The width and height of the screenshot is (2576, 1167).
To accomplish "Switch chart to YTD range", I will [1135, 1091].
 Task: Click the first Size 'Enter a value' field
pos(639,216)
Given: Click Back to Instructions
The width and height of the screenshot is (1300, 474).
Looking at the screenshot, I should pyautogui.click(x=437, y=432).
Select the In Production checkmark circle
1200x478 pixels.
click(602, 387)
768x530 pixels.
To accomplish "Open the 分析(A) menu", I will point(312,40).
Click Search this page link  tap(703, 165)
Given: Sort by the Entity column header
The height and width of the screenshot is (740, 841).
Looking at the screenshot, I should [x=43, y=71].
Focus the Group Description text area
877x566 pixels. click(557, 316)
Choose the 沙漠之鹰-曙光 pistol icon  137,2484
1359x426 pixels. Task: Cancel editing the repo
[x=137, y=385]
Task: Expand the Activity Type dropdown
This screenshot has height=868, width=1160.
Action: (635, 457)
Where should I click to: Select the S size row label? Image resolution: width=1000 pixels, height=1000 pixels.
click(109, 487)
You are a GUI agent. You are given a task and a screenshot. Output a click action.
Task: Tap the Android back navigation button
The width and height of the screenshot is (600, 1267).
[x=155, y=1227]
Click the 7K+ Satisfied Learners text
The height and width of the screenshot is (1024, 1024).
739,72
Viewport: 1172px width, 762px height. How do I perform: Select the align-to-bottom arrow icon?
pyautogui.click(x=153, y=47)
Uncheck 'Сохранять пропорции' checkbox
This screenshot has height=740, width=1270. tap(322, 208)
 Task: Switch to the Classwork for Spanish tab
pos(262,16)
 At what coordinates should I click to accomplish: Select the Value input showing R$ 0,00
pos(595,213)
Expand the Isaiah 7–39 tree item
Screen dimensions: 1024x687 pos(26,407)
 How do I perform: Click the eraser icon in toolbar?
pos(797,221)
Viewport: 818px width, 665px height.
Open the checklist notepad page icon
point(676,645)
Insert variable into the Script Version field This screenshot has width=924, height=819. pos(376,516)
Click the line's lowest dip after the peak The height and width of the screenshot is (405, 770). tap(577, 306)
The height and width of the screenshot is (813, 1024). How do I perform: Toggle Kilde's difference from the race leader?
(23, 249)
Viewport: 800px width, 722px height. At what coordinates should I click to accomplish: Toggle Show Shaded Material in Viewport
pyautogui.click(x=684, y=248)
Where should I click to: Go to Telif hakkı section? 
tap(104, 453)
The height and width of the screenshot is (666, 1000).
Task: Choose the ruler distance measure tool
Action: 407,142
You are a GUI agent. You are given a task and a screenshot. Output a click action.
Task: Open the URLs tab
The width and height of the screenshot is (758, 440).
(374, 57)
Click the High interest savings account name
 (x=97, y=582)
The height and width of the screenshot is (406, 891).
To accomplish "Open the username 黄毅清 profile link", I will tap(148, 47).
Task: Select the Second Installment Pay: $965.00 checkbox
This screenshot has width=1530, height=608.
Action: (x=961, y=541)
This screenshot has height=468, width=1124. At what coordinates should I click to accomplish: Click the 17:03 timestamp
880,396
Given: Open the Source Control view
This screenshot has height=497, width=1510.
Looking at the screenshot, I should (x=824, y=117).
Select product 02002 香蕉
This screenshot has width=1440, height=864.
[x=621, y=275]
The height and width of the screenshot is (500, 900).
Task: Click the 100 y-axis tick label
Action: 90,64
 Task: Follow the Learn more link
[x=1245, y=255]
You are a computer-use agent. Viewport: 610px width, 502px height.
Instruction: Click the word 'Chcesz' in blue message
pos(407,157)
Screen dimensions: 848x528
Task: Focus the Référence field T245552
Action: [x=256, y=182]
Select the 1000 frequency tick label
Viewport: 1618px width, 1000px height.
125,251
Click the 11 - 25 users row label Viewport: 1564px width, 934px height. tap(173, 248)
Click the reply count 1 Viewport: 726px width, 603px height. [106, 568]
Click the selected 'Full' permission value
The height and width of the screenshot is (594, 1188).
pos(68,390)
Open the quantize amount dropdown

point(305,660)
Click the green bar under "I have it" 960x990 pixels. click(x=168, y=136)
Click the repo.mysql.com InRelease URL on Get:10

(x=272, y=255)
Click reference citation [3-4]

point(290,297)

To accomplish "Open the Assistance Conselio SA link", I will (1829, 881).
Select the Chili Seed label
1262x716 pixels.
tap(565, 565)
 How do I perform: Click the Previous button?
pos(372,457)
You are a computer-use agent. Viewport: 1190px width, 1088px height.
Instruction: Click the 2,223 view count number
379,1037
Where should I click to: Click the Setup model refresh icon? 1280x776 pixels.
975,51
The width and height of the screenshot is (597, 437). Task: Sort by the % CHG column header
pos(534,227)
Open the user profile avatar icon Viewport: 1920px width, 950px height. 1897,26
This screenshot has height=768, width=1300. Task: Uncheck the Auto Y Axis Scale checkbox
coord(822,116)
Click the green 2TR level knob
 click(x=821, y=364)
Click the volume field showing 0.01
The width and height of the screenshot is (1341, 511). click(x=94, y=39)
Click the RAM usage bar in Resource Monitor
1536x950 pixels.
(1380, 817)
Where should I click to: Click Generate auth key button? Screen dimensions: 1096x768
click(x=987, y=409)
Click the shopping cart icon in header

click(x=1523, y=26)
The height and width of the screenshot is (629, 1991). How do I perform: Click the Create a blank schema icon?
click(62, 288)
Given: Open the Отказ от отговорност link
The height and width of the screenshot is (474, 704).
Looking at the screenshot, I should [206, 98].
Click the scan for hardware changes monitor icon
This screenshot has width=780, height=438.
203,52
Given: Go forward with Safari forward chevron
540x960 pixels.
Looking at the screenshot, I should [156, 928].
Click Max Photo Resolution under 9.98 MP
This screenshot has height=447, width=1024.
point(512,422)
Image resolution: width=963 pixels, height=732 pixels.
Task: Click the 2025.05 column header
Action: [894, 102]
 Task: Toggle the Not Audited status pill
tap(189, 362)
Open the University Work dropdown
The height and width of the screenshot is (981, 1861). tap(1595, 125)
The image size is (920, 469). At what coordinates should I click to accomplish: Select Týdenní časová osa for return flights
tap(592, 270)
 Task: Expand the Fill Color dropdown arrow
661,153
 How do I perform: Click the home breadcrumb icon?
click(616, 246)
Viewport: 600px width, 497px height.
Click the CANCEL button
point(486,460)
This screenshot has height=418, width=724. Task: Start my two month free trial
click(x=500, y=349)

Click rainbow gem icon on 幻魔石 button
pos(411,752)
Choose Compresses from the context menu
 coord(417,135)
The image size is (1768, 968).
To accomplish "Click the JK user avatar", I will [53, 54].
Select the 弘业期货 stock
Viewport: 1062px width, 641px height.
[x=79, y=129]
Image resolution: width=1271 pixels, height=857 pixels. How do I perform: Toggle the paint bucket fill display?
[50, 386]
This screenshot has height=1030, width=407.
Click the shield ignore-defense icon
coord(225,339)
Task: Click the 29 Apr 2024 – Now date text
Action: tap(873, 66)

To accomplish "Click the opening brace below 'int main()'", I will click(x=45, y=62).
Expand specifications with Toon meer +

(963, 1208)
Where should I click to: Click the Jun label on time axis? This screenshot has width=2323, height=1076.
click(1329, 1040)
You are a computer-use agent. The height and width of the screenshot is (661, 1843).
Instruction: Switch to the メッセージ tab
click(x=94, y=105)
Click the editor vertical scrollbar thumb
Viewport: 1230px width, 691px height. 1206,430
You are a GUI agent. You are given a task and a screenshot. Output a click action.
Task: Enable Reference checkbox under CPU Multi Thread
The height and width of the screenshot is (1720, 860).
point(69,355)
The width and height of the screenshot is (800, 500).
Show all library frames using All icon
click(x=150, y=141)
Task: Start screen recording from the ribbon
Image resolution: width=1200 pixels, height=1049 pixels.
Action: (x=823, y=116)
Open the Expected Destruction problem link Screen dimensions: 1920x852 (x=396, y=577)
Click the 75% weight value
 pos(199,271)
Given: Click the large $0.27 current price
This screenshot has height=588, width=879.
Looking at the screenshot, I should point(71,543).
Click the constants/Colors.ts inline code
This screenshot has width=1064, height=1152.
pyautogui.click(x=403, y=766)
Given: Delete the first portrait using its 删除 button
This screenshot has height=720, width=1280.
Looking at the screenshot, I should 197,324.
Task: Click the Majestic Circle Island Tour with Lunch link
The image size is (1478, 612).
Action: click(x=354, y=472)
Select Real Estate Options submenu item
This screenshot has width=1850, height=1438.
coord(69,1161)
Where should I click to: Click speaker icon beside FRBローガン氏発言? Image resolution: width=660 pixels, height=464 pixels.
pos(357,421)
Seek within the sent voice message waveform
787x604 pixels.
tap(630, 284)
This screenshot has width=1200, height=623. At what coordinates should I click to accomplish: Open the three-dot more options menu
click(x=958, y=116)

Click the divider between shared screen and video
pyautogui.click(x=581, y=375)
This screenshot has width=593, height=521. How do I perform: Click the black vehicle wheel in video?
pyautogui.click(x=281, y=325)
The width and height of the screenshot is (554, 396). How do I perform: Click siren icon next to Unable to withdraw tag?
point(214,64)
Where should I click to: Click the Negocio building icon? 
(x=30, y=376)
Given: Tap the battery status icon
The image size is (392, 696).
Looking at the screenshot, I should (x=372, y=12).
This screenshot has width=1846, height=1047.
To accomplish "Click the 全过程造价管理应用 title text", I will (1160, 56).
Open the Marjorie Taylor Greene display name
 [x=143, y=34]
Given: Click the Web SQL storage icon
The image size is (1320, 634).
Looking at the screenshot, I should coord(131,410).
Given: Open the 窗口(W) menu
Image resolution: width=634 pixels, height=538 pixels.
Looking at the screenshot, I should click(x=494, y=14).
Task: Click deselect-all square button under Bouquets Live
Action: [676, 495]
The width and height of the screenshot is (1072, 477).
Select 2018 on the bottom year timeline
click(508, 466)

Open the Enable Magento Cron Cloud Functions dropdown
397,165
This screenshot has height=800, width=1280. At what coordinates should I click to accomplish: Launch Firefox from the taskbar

● ● ● ● ● ● ●

### Activity
Using the listing above, show each line with the word "computer" in it.

### Expected answer
You are a computer-use agent. Viewport: 610px width, 502px height.
You are a computer-use agent. Viewport: 1190px width, 1088px height.
You are a computer-use agent. The height and width of the screenshot is (661, 1843).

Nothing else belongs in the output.